(Dataset entries)
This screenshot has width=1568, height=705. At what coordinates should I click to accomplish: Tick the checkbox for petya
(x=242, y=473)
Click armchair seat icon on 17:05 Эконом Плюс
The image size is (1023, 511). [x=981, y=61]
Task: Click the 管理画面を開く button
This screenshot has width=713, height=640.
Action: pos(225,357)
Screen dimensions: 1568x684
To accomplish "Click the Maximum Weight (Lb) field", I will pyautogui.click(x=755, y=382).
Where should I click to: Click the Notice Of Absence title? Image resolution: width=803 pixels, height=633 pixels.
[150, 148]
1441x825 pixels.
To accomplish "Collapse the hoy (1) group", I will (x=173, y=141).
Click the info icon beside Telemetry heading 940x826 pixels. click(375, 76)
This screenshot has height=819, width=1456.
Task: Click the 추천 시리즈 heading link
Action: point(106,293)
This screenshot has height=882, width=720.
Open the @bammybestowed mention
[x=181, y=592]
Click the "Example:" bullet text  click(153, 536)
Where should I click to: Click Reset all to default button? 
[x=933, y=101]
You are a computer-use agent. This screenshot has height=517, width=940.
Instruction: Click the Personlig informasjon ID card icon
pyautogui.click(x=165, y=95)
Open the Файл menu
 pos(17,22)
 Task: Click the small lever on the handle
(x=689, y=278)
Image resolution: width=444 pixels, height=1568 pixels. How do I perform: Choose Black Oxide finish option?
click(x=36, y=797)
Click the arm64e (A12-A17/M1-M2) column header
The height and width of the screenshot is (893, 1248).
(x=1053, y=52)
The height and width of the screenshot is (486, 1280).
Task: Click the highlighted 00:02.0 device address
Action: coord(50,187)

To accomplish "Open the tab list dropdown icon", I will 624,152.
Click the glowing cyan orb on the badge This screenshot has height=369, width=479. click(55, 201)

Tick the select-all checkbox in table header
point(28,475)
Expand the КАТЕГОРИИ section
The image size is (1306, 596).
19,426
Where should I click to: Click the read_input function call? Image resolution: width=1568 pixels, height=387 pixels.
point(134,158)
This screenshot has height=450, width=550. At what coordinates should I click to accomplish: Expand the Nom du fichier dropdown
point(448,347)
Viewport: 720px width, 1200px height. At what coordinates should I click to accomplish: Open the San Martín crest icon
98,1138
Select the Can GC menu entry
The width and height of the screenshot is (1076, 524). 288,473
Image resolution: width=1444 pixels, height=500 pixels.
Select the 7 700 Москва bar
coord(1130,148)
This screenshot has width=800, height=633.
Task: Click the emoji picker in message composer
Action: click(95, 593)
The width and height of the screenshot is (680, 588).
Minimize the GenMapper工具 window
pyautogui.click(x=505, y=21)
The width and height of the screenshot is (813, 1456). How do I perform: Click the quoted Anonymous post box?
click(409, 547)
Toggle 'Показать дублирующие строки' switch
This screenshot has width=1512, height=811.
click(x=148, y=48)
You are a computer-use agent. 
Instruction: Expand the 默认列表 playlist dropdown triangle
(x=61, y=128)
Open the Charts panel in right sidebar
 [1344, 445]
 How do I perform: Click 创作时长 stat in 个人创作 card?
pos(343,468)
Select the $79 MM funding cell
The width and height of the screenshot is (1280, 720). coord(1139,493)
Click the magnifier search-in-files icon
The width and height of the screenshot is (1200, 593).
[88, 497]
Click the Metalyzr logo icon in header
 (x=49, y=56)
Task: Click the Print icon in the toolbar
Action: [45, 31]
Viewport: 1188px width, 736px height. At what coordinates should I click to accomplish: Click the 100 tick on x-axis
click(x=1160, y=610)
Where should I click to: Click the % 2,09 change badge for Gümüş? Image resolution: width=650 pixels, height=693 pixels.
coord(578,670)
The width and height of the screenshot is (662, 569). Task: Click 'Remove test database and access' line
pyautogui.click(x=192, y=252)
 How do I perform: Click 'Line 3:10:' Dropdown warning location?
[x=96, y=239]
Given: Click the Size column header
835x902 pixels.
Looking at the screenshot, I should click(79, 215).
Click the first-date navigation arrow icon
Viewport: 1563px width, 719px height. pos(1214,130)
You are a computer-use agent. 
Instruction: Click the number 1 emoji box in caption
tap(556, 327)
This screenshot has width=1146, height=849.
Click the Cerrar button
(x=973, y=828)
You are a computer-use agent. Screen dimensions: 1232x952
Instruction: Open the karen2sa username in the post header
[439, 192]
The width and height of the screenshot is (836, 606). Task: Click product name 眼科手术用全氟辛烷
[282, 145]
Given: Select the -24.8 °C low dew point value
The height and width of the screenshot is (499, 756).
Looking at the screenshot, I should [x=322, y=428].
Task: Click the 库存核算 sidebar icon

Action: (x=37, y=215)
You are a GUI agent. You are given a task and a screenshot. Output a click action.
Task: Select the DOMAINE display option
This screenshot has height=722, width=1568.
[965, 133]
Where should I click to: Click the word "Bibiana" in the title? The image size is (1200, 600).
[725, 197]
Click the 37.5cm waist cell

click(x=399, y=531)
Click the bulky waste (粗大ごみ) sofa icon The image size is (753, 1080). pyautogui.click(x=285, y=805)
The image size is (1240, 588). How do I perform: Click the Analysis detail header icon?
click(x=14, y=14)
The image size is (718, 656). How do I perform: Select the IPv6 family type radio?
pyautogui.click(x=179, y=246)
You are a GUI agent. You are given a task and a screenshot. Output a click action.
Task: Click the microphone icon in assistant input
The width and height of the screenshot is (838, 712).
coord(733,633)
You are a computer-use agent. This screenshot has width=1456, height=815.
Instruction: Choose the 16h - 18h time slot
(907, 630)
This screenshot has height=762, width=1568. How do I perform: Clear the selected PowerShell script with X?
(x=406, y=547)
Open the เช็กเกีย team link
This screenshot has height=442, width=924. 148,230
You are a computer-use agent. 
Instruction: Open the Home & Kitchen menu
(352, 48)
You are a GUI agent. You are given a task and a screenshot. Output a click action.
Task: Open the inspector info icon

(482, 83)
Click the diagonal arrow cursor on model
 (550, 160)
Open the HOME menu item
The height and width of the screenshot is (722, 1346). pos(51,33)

_WHAT IS BEING ASKED_:
Line by line, reproduce the records above exactly.

_WRITTEN SOLUTION_:
This screenshot has width=1568, height=705. At what coordinates should I click to accomplish: Tick the checkbox for petya
(x=242, y=473)
Click armchair seat icon on 17:05 Эконом Плюс
The image size is (1023, 511). [x=981, y=61]
Task: Click the 管理画面を開く button
This screenshot has width=713, height=640.
Action: pos(225,357)
Screen dimensions: 1568x684
To accomplish "Click the Maximum Weight (Lb) field", I will pyautogui.click(x=755, y=382).
Where should I click to: Click the Notice Of Absence title? Image resolution: width=803 pixels, height=633 pixels.
[150, 148]
1441x825 pixels.
To accomplish "Collapse the hoy (1) group", I will (x=173, y=141).
Click the info icon beside Telemetry heading 940x826 pixels. click(375, 76)
This screenshot has height=819, width=1456.
Task: Click the 추천 시리즈 heading link
Action: point(106,293)
This screenshot has height=882, width=720.
Open the @bammybestowed mention
[x=181, y=592]
Click the "Example:" bullet text  click(153, 536)
Where should I click to: Click Reset all to default button? 
[x=933, y=101]
You are a computer-use agent. This screenshot has height=517, width=940.
Instruction: Click the Personlig informasjon ID card icon
pyautogui.click(x=165, y=95)
Open the Файл menu
 pos(17,22)
 Task: Click the small lever on the handle
(x=689, y=278)
Image resolution: width=444 pixels, height=1568 pixels. How do I perform: Choose Black Oxide finish option?
click(x=36, y=797)
Click the arm64e (A12-A17/M1-M2) column header
The height and width of the screenshot is (893, 1248).
(x=1053, y=52)
The height and width of the screenshot is (486, 1280).
Task: Click the highlighted 00:02.0 device address
Action: coord(50,187)

To accomplish "Open the tab list dropdown icon", I will 624,152.
Click the glowing cyan orb on the badge This screenshot has height=369, width=479. click(55, 201)

Tick the select-all checkbox in table header
point(28,475)
Expand the КАТЕГОРИИ section
The image size is (1306, 596).
19,426
Where should I click to: Click the read_input function call? Image resolution: width=1568 pixels, height=387 pixels.
point(134,158)
This screenshot has height=450, width=550. At what coordinates should I click to accomplish: Expand the Nom du fichier dropdown
point(448,347)
Viewport: 720px width, 1200px height. At what coordinates should I click to accomplish: Open the San Martín crest icon
98,1138
Select the Can GC menu entry
The width and height of the screenshot is (1076, 524). 288,473
Image resolution: width=1444 pixels, height=500 pixels.
Select the 7 700 Москва bar
coord(1130,148)
This screenshot has width=800, height=633.
Task: Click the emoji picker in message composer
Action: click(95, 593)
The width and height of the screenshot is (680, 588).
Minimize the GenMapper工具 window
pyautogui.click(x=505, y=21)
The width and height of the screenshot is (813, 1456). How do I perform: Click the quoted Anonymous post box?
click(409, 547)
Toggle 'Показать дублирующие строки' switch
This screenshot has width=1512, height=811.
click(x=148, y=48)
You are a computer-use agent. 
Instruction: Expand the 默认列表 playlist dropdown triangle
(x=61, y=128)
Open the Charts panel in right sidebar
 [1344, 445]
 How do I perform: Click 创作时长 stat in 个人创作 card?
pos(343,468)
Select the $79 MM funding cell
The width and height of the screenshot is (1280, 720). coord(1139,493)
Click the magnifier search-in-files icon
The width and height of the screenshot is (1200, 593).
[88, 497]
Click the Metalyzr logo icon in header
 (x=49, y=56)
Task: Click the Print icon in the toolbar
Action: [45, 31]
Viewport: 1188px width, 736px height. At what coordinates should I click to accomplish: Click the 100 tick on x-axis
click(x=1160, y=610)
Where should I click to: Click the % 2,09 change badge for Gümüş? Image resolution: width=650 pixels, height=693 pixels.
coord(578,670)
The width and height of the screenshot is (662, 569). Task: Click 'Remove test database and access' line
pyautogui.click(x=192, y=252)
 How do I perform: Click 'Line 3:10:' Dropdown warning location?
[x=96, y=239]
Given: Click the Size column header
835x902 pixels.
Looking at the screenshot, I should click(79, 215).
Click the first-date navigation arrow icon
Viewport: 1563px width, 719px height. pos(1214,130)
You are a computer-use agent. 
Instruction: Click the number 1 emoji box in caption
tap(556, 327)
This screenshot has width=1146, height=849.
Click the Cerrar button
(x=973, y=828)
You are a computer-use agent. Screen dimensions: 1232x952
Instruction: Open the karen2sa username in the post header
[439, 192]
The width and height of the screenshot is (836, 606). Task: Click product name 眼科手术用全氟辛烷
[282, 145]
Given: Select the -24.8 °C low dew point value
The height and width of the screenshot is (499, 756).
Looking at the screenshot, I should [x=322, y=428].
Task: Click the 库存核算 sidebar icon

Action: (x=37, y=215)
You are a GUI agent. You are given a task and a screenshot. Output a click action.
Task: Select the DOMAINE display option
This screenshot has height=722, width=1568.
[965, 133]
Where should I click to: Click the word "Bibiana" in the title? The image size is (1200, 600).
[725, 197]
Click the 37.5cm waist cell

click(x=399, y=531)
Click the bulky waste (粗大ごみ) sofa icon The image size is (753, 1080). pyautogui.click(x=285, y=805)
The image size is (1240, 588). How do I perform: Click the Analysis detail header icon?
click(x=14, y=14)
The image size is (718, 656). How do I perform: Select the IPv6 family type radio?
pyautogui.click(x=179, y=246)
You are a GUI agent. You are given a task and a screenshot. Output a click action.
Task: Click the microphone icon in assistant input
The width and height of the screenshot is (838, 712).
coord(733,633)
You are a computer-use agent. This screenshot has width=1456, height=815.
Instruction: Choose the 16h - 18h time slot
(907, 630)
This screenshot has height=762, width=1568. How do I perform: Clear the selected PowerShell script with X?
(x=406, y=547)
Open the เช็กเกีย team link
This screenshot has height=442, width=924. 148,230
You are a computer-use agent. 
Instruction: Open the Home & Kitchen menu
(352, 48)
You are a GUI agent. You are given a task and a screenshot. Output a click action.
Task: Open the inspector info icon

(482, 83)
Click the diagonal arrow cursor on model
 (550, 160)
Open the HOME menu item
The height and width of the screenshot is (722, 1346). pos(51,33)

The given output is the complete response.